§ SET EXERCISE: Express the lines from the one containing "Given: Open the West Bengal region dropdown" up to and including the one containing "pyautogui.click(x=56, y=412)" as a JSON list of strings, one string per line, leaving out any blank lines.

§ MATERIAL FOR THIS TASK:
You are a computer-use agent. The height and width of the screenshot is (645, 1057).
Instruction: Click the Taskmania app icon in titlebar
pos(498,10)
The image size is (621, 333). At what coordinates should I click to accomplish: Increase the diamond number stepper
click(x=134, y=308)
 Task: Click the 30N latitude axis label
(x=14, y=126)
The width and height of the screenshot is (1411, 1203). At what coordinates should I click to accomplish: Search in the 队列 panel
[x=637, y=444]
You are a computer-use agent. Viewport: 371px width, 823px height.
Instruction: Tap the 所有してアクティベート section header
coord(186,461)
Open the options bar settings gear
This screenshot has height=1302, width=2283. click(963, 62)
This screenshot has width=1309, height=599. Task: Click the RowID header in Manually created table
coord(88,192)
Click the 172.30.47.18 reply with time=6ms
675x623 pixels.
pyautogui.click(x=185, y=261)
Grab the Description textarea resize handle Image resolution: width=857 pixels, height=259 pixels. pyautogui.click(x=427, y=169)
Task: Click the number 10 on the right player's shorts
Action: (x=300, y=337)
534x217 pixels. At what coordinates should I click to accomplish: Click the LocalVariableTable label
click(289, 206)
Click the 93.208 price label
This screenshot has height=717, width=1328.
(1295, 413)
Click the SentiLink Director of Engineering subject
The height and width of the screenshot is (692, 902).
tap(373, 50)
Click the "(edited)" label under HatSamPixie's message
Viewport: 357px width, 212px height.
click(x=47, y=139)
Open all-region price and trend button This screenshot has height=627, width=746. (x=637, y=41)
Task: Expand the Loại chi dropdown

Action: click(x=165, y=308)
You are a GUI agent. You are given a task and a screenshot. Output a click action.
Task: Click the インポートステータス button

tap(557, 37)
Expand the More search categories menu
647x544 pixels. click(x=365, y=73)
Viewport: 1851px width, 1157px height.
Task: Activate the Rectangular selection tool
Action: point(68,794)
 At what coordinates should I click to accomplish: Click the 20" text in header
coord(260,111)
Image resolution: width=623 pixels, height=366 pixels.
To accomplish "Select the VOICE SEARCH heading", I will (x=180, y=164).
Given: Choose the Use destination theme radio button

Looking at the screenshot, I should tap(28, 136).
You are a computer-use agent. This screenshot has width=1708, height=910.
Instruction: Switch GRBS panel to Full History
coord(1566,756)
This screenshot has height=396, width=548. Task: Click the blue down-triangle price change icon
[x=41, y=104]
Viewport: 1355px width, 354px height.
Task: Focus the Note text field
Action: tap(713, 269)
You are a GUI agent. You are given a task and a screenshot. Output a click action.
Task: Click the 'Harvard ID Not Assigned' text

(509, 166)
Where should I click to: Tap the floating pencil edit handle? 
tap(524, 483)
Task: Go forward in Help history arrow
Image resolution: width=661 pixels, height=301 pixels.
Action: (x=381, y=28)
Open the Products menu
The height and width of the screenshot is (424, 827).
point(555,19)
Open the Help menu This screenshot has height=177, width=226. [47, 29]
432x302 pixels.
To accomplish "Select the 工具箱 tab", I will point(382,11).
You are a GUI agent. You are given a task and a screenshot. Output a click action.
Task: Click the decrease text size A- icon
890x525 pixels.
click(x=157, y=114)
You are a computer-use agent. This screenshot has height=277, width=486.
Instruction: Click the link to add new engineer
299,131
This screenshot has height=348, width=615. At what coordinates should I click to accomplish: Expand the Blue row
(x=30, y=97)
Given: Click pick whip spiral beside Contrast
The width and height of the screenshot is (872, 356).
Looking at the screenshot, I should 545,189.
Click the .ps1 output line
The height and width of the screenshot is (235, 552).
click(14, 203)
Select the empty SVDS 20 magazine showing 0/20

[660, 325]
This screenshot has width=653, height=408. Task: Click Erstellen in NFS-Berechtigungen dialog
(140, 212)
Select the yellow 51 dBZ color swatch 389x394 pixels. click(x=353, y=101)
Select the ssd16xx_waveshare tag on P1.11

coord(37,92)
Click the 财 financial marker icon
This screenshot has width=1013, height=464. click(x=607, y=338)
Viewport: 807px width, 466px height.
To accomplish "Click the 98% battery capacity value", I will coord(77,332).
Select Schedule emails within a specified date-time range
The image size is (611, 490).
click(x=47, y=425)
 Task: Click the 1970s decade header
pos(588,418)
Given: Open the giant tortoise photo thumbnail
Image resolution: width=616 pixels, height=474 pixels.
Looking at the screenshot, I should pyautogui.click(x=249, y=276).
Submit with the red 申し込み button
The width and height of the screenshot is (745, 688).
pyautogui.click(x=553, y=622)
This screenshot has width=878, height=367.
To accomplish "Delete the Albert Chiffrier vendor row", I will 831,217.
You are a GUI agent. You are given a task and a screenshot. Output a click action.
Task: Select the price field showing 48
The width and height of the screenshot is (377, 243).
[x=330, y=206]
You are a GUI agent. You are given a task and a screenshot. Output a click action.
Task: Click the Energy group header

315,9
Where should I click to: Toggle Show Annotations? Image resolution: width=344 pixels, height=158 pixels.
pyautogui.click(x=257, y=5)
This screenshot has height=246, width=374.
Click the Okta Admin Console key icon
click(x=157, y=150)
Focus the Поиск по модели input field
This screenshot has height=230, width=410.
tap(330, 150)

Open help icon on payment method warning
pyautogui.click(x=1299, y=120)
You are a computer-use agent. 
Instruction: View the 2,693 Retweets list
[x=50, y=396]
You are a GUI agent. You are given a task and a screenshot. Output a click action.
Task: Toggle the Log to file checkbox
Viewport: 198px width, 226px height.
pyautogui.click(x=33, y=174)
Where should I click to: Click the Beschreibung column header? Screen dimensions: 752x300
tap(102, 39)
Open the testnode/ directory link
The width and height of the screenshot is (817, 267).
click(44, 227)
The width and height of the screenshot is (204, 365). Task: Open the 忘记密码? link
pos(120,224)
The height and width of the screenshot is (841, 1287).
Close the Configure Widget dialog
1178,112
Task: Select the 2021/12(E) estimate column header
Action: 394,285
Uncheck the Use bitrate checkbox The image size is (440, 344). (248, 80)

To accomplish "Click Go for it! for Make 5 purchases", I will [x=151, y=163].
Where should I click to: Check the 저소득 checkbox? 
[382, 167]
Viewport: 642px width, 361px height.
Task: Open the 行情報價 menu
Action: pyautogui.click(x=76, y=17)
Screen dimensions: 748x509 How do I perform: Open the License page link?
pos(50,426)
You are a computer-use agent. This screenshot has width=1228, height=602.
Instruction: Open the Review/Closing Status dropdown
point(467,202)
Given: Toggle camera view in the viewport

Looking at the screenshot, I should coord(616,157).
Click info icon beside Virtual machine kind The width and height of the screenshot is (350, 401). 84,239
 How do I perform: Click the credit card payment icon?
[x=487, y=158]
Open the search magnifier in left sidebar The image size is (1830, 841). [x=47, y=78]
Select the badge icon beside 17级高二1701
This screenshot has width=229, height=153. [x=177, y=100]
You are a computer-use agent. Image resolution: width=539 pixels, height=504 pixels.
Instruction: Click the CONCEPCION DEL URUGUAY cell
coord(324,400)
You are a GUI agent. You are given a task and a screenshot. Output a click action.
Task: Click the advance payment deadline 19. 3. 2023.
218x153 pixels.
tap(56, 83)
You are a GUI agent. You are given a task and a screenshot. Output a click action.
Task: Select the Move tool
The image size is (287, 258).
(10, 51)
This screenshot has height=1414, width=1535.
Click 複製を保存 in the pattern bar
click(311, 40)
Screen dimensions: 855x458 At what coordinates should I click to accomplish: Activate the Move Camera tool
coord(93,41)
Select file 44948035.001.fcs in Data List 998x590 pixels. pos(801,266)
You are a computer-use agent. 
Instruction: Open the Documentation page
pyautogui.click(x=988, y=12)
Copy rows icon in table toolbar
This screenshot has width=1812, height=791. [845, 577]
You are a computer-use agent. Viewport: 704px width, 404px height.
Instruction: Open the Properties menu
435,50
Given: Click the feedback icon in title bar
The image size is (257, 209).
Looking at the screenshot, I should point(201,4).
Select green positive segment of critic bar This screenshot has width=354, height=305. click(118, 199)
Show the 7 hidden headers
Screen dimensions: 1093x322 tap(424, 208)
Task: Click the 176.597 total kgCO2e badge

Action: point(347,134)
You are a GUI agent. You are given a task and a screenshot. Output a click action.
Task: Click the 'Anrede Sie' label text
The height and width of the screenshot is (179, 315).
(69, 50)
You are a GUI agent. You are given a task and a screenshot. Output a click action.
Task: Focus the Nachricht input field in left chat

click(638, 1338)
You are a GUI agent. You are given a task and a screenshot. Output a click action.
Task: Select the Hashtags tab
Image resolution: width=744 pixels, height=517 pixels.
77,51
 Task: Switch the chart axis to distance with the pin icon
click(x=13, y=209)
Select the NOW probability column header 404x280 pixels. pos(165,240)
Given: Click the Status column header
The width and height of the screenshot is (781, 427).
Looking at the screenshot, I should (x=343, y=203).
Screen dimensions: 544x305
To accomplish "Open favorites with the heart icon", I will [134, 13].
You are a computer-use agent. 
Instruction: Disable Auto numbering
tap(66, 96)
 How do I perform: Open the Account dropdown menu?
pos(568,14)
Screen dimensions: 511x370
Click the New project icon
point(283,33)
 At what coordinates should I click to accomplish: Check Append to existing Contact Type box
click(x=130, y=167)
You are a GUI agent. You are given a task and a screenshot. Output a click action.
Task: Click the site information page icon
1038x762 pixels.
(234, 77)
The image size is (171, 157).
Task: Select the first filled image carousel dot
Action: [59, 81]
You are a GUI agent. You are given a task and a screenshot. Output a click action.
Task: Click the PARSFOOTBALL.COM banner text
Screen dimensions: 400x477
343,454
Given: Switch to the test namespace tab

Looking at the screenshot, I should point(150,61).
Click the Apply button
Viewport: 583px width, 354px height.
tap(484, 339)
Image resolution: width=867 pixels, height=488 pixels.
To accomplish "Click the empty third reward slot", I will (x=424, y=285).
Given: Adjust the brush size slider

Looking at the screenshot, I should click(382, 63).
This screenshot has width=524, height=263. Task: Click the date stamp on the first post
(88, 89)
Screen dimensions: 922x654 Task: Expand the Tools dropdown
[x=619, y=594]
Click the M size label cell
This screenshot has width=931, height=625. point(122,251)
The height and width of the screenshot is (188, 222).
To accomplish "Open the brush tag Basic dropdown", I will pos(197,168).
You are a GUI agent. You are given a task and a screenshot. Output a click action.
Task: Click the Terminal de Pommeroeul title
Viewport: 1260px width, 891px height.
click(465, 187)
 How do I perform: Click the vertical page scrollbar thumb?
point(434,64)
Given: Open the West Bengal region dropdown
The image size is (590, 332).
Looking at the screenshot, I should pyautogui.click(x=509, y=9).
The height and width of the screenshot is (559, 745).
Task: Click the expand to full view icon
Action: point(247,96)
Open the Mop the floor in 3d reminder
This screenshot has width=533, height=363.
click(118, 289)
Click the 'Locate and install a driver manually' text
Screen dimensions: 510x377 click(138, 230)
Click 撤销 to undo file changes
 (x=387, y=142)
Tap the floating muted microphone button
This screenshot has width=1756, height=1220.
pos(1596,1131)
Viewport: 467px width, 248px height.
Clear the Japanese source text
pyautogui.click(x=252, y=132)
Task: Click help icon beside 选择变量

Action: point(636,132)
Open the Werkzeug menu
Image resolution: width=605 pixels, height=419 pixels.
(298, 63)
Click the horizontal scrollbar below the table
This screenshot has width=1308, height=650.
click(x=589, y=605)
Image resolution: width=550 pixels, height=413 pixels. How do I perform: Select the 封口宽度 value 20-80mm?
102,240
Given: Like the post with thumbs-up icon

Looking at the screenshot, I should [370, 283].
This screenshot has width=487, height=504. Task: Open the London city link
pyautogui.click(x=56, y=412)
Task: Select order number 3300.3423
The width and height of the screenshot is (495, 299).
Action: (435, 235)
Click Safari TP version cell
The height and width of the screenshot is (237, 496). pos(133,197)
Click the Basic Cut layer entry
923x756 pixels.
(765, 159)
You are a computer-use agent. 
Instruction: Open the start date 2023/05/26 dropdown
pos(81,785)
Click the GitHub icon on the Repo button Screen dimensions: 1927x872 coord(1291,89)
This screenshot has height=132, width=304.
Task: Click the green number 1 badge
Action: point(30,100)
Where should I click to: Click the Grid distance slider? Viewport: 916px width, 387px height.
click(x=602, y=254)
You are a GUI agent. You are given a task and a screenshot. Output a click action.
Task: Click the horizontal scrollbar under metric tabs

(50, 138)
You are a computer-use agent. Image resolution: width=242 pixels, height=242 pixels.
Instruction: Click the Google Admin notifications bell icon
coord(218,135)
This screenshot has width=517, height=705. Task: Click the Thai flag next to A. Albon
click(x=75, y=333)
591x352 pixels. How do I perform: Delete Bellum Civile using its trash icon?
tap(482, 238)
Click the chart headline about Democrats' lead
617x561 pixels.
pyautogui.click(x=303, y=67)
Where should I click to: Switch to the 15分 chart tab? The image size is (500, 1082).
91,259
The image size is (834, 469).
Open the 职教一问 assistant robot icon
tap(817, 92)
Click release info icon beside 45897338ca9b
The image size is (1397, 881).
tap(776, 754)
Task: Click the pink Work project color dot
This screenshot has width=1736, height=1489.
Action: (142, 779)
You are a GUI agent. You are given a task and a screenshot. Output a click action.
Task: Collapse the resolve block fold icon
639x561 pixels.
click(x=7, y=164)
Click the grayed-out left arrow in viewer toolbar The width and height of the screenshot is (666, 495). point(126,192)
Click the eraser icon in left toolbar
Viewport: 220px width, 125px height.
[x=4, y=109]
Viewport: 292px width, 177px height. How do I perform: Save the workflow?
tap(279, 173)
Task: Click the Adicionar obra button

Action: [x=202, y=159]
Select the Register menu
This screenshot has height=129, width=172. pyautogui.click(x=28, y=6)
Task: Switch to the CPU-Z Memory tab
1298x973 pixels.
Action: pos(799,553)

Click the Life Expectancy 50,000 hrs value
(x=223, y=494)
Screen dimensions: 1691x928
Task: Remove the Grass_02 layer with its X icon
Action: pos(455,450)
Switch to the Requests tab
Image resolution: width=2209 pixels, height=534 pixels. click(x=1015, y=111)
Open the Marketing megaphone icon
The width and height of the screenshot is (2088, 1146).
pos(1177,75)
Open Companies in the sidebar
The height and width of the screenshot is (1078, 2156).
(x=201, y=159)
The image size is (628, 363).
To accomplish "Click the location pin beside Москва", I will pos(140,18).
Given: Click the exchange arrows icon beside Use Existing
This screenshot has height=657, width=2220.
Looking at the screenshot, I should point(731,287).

§ EXERCISE ANSWER:
[
  "Given: Open the West Bengal region dropdown",
  "The image size is (590, 332).",
  "Looking at the screenshot, I should pyautogui.click(x=509, y=9).",
  "The height and width of the screenshot is (559, 745).",
  "Task: Click the expand to full view icon",
  "Action: point(247,96)",
  "Open the Mop the floor in 3d reminder",
  "This screenshot has width=533, height=363.",
  "click(118, 289)",
  "Click the 'Locate and install a driver manually' text",
  "Screen dimensions: 510x377 click(138, 230)",
  "Click 撤销 to undo file changes",
  " (x=387, y=142)",
  "Tap the floating muted microphone button",
  "This screenshot has width=1756, height=1220.",
  "pos(1596,1131)",
  "Viewport: 467px width, 248px height.",
  "Clear the Japanese source text",
  "pyautogui.click(x=252, y=132)",
  "Task: Click help icon beside 选择变量",
  "Action: point(636,132)",
  "Open the Werkzeug menu",
  "Image resolution: width=605 pixels, height=419 pixels.",
  "(298, 63)",
  "Click the horizontal scrollbar below the table",
  "This screenshot has width=1308, height=650.",
  "click(x=589, y=605)",
  "Image resolution: width=550 pixels, height=413 pixels. How do I perform: Select the 封口宽度 value 20-80mm?",
  "102,240",
  "Given: Like the post with thumbs-up icon",
  "Looking at the screenshot, I should [370, 283].",
  "This screenshot has width=487, height=504. Task: Open the London city link",
  "pyautogui.click(x=56, y=412)"
]